**Dataset entries**
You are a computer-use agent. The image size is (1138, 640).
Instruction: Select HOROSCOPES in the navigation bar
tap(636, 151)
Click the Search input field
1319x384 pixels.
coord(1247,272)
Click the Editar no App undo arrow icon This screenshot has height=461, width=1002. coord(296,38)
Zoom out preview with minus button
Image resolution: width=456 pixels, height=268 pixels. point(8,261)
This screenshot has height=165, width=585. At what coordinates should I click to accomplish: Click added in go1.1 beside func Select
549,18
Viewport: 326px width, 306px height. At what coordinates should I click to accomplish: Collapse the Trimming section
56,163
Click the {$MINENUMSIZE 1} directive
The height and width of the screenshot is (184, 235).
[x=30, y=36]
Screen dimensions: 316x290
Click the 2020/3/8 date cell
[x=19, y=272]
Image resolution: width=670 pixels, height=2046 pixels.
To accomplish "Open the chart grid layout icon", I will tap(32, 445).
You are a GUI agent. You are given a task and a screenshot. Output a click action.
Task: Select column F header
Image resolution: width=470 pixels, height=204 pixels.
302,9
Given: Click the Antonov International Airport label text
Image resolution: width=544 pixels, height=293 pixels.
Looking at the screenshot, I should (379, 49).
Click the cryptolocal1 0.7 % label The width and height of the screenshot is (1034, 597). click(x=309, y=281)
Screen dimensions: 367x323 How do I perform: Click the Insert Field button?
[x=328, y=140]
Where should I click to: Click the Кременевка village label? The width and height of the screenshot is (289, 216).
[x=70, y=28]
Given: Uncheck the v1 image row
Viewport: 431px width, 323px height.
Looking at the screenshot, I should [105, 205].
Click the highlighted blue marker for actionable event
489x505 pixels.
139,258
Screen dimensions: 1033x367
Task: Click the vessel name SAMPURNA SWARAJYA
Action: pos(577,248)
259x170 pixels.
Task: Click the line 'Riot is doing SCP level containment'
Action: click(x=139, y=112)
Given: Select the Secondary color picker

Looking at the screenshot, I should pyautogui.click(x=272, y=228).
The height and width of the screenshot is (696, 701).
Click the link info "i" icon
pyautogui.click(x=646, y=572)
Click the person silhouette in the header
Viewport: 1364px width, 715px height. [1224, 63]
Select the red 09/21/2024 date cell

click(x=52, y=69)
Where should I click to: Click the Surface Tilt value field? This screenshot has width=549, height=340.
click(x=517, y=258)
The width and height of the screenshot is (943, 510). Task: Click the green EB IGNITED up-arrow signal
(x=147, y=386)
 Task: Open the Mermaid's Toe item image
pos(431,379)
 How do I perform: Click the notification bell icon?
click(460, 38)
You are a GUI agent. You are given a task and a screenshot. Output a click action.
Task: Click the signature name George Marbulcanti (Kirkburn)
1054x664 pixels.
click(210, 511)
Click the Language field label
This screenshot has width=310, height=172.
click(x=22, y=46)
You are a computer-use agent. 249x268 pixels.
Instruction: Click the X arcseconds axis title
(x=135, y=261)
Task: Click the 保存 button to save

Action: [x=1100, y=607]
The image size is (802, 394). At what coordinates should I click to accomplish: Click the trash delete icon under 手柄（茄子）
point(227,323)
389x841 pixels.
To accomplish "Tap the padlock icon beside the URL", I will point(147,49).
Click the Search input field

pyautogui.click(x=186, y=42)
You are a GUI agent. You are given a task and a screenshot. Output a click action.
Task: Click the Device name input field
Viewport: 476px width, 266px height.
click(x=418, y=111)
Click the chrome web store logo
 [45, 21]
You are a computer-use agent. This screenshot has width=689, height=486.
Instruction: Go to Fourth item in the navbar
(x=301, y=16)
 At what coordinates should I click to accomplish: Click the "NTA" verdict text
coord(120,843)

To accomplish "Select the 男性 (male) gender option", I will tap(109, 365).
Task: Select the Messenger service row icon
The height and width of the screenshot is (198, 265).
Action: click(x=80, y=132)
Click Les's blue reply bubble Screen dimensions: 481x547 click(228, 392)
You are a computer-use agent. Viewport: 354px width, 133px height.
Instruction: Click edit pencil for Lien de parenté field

**About this task**
Looking at the records above, return exactly the lines from the line with "The height and width of the screenshot is (696, 701)." to the line with "Task: Click the signature", both ends included.

**Task solution**
The height and width of the screenshot is (696, 701).
Click the link info "i" icon
pyautogui.click(x=646, y=572)
Click the person silhouette in the header
Viewport: 1364px width, 715px height. [1224, 63]
Select the red 09/21/2024 date cell

click(x=52, y=69)
Where should I click to: Click the Surface Tilt value field? This screenshot has width=549, height=340.
click(x=517, y=258)
The width and height of the screenshot is (943, 510). Task: Click the green EB IGNITED up-arrow signal
(x=147, y=386)
 Task: Open the Mermaid's Toe item image
pos(431,379)
 How do I perform: Click the notification bell icon?
click(460, 38)
You are a GUI agent. You are given a task and a screenshot. Output a click action.
Task: Click the signature name George Marbulcanti (Kirkburn)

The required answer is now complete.